Effect of catalpol on RAW264. 7 macrophage polarization mediated by AGEs-stimulated mouse mesangial cells

目的探讨梓醇对晚期糖基化终末产物(AGEs)刺激肾系膜细胞介导巨噬细胞极化的影响。方法将巨噬细胞(RAW264.7)置于Transwell上层小室,肾系膜细胞(MMCs)于下层孔板进行体外共培养,设置模型组、0-BSA对照组、梓醇组(0.1、1.0、10.0μmol·L^(-1)),另设氨基胍组(1.0μmol·L^(-1))作为阳性对照。加入各药物预孵下层系膜细胞1 h后,用AGEs(100 mg·L^(-1))刺激,继续孵育23 h,采用ELISA法检测系膜细胞上清液中单核细胞趋化蛋白-1(MCP-1)的分泌水平;Western blot法检测巨噬细胞M1型标记蛋白i NOS、CD16/32、TNF-α、COX-2和M2型标记蛋白CD206、Arg-1的表达水平;流式细胞仪检测巨噬细胞i NOS与CD206蛋白表达百分率。结果 AGEs可提高系膜细胞MCP-1的分泌水平(P<0.01),上调巨噬细胞i NOS、TNF-α、CD16/32、COX-2蛋白表达(P<0.05,P<0.01),下调CD206和Arg-1蛋白表达;而梓醇(0.1、1.0、10.0μmol·L^(-1))预孵能降低系膜细胞MCP-1的分泌水平(P<0.01),下调i NOS、TNF-α、CD16/32、COX-2蛋白表达(P<0.05,P<0.01),上调CD206和Arg-1蛋白表达(P<0.05),并呈浓度依赖性。结论梓醇可通过调控AGEs刺激系膜细胞分泌MCP-1的水平,抑制巨噬细胞的M1型极化,并促进其向M2型极化,减轻炎症反应,缓解糖尿病肾损伤。

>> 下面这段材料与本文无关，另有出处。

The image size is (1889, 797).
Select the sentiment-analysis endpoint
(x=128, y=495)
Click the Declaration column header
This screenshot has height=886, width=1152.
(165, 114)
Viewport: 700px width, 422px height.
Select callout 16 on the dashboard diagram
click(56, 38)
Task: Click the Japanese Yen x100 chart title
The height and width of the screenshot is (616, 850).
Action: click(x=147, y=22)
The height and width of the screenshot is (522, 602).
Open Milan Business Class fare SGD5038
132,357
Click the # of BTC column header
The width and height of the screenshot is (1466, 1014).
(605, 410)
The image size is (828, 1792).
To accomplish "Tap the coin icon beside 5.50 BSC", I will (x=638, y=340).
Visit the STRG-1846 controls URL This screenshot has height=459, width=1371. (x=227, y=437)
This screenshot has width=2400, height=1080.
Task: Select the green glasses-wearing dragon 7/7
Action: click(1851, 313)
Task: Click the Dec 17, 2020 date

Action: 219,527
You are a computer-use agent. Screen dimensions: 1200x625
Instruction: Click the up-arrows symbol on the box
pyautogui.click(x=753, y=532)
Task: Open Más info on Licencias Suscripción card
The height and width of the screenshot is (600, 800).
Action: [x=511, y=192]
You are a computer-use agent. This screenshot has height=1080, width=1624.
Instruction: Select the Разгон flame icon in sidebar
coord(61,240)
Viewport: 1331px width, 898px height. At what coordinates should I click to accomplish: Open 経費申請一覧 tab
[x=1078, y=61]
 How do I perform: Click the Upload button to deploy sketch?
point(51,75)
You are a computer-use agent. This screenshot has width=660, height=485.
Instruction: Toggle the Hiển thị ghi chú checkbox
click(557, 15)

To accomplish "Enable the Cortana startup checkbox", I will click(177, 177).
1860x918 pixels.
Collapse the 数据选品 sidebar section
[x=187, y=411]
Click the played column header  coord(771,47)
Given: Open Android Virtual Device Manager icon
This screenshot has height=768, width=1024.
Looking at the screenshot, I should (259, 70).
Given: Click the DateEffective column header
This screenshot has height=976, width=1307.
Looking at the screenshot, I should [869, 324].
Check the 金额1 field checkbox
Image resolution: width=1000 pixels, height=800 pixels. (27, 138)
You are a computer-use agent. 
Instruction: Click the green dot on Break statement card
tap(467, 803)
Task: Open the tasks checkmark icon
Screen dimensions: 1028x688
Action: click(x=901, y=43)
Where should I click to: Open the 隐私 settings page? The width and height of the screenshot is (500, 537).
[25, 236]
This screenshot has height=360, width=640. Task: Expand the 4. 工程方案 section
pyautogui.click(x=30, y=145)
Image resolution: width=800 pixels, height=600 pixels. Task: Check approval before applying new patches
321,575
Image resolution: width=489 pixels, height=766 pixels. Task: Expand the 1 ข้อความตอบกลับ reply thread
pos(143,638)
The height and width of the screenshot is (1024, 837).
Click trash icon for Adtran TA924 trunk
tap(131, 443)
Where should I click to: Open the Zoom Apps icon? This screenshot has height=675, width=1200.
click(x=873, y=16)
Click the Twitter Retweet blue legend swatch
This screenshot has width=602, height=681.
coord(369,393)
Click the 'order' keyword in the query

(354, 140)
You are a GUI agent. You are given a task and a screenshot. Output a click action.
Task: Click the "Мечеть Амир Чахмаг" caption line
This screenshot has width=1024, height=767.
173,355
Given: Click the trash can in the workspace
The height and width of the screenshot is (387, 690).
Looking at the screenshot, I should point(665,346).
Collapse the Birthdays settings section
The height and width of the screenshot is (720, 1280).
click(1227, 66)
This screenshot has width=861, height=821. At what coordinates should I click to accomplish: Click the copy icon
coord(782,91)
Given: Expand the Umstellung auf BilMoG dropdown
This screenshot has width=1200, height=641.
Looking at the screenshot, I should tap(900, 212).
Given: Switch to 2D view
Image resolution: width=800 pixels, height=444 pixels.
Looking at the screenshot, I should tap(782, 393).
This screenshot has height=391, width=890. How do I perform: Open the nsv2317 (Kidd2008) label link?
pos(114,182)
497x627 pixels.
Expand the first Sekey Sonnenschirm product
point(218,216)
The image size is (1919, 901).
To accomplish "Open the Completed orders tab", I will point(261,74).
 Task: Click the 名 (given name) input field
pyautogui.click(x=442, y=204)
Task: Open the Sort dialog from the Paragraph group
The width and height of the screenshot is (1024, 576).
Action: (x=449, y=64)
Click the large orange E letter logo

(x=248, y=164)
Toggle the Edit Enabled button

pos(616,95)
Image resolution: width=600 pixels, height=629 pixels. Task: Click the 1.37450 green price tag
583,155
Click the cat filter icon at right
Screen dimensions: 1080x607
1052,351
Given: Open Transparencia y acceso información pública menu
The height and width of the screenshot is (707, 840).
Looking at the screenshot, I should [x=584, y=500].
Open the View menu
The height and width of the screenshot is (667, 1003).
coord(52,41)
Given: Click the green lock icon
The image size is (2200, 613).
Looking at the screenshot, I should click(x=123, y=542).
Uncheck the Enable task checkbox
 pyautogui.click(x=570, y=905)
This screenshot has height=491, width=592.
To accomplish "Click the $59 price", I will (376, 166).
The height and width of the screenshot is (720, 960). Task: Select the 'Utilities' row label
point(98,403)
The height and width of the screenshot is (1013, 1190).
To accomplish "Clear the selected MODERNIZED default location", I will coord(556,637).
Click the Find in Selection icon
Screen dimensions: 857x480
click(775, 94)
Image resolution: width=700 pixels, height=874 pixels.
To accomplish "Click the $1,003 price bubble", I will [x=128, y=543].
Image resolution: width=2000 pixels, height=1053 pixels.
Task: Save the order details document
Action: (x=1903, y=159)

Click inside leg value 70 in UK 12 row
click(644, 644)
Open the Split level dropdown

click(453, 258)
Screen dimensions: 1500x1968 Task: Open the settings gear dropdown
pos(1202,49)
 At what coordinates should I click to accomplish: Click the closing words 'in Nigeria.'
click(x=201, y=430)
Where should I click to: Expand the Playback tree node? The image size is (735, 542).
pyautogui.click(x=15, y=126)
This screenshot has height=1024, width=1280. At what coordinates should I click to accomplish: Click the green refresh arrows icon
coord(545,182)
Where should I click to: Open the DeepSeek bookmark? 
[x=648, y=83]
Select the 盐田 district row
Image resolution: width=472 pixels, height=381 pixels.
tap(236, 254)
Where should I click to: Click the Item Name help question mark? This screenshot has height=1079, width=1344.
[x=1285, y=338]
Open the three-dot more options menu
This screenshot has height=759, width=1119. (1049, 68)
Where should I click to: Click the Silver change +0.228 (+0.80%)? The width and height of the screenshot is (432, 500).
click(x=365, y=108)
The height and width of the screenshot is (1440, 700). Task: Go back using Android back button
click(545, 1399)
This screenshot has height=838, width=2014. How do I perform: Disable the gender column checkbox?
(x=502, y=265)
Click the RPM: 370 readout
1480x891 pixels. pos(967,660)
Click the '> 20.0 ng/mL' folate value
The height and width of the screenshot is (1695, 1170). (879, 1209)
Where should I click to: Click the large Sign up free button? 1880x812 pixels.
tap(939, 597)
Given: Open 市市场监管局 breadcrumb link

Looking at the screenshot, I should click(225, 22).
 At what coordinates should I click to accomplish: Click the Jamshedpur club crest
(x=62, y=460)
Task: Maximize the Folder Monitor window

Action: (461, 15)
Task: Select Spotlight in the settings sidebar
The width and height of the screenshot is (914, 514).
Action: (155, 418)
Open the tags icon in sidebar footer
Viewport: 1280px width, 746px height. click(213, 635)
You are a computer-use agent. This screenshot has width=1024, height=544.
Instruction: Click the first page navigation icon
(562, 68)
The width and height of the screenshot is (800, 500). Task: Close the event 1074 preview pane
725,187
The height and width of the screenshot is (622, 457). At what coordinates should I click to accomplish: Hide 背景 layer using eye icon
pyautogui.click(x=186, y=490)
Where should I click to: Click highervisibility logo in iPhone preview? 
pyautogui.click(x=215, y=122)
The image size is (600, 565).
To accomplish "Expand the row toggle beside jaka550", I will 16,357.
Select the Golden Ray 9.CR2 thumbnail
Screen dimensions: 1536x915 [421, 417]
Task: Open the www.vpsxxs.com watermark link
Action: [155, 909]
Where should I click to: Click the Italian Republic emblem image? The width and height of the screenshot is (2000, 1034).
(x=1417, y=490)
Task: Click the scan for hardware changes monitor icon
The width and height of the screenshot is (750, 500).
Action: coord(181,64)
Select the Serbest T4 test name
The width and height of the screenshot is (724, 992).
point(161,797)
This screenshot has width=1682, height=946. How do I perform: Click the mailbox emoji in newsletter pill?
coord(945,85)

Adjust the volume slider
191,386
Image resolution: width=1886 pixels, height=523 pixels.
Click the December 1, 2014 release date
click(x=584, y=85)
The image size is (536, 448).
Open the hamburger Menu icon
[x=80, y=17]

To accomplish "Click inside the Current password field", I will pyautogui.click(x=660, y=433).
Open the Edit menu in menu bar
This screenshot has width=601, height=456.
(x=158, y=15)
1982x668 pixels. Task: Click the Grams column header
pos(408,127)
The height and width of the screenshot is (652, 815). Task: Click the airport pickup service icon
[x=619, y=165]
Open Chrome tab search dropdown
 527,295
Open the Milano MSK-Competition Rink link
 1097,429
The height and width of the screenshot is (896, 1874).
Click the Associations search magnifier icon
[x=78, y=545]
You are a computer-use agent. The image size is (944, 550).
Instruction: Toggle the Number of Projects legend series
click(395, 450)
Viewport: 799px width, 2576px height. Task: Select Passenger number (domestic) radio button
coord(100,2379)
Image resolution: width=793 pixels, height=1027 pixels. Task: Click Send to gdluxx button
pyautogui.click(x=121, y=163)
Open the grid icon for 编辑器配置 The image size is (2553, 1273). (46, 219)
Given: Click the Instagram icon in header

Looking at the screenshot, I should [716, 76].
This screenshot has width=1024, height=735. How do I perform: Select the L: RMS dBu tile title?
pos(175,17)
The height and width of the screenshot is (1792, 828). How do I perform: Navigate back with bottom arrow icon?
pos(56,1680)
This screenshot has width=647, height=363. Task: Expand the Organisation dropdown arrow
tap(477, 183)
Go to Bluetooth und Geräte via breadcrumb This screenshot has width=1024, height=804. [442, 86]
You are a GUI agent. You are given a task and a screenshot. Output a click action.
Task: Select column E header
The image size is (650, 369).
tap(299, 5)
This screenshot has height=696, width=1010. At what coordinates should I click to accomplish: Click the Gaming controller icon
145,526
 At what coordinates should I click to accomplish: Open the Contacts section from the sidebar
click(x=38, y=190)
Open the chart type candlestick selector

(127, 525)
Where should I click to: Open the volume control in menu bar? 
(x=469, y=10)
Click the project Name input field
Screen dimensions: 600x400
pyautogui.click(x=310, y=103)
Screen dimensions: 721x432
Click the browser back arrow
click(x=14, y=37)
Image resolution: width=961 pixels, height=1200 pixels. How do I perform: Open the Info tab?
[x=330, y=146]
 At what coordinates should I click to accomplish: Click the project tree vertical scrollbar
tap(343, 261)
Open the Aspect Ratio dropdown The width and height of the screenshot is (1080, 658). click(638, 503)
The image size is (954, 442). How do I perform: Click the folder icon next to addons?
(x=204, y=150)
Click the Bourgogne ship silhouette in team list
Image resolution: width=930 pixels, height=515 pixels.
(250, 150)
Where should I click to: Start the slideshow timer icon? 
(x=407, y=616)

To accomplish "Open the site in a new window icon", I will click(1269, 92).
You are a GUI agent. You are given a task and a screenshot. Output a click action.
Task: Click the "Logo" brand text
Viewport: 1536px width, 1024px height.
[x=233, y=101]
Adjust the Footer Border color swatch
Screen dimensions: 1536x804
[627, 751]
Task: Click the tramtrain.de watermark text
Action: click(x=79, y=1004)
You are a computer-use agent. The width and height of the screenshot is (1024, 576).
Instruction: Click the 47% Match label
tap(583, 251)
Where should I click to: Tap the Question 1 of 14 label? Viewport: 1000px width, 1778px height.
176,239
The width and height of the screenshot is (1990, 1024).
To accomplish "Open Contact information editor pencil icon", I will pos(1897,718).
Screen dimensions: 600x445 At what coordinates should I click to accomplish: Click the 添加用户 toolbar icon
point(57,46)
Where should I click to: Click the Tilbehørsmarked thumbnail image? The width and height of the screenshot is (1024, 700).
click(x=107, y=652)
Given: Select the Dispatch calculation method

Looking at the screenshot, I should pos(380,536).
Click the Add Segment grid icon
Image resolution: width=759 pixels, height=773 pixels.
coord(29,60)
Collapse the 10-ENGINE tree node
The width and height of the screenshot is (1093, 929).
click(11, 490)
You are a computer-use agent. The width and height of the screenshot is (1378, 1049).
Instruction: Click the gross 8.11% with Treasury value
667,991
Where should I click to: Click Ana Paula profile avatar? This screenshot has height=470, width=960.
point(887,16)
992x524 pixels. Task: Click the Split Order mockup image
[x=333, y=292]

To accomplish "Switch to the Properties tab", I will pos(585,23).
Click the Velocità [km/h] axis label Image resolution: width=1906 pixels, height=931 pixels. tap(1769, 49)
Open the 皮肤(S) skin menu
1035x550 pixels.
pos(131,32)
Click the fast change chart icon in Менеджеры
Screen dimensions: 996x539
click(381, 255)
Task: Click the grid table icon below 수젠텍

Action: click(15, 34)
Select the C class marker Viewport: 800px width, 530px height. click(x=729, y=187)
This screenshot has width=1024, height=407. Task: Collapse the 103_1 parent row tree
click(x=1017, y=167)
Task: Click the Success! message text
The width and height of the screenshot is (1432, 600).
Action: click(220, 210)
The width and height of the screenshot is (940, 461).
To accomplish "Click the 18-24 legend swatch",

Aim To investigate the effect that catalpol intervenes macrophage polarization mediated by mouse mesangial cells（ MMCs） stimulated by advanced glycation end products（ AGEs）. Methods RAW264. 7macrophages and MMCs were co-cultured in vitro and divided into model group（ 100 mg·L（-1）AGEs）,control group（ 100 mg · L（-1）BSA）,catalpol（ 0. 1,1. 0,10. 0 μmol · L（-1）） group,and aminoguanidine（ 1. 0μmol·L（-1）） group which was set as positive control.After being incubated with catalpol for 1 h,MMCs were stimulated by AGEs for 23 h. The proliferationinhibition rate of MMCs was measured by MTT assay.MCP-1 in supernatant liquid of MMCs was detected by ELISA method. The expression of i NOS,CD16/32,TNF-α,COX-2,CD206 and Arg-1 was detected by Western blot. Simultaneously,the percentage of i NOS and CD206 was also measured by flow cytometry. Results AGEs could increase the level of MCP-1 secreted by MMCs. The expression of i NOS, TNF-α,CD16/32 and COX-2 protein of macrophage was upregulated after MMCs stimulated by AGEs,while the expression of CD206 and Arg-1 was down-regulated.After being intervened by catalpol,these effects could be reversed. All the changes were concentration-related. Conclusions Catalpol can inhibit macrophages M1-type polarization process and promote M2-type polarization,which may be mediated through MCP-1 secreted by MMCs after AGEs stimulation. Catalpol can ameliorate inflammation and relieve diabetic kidney injury.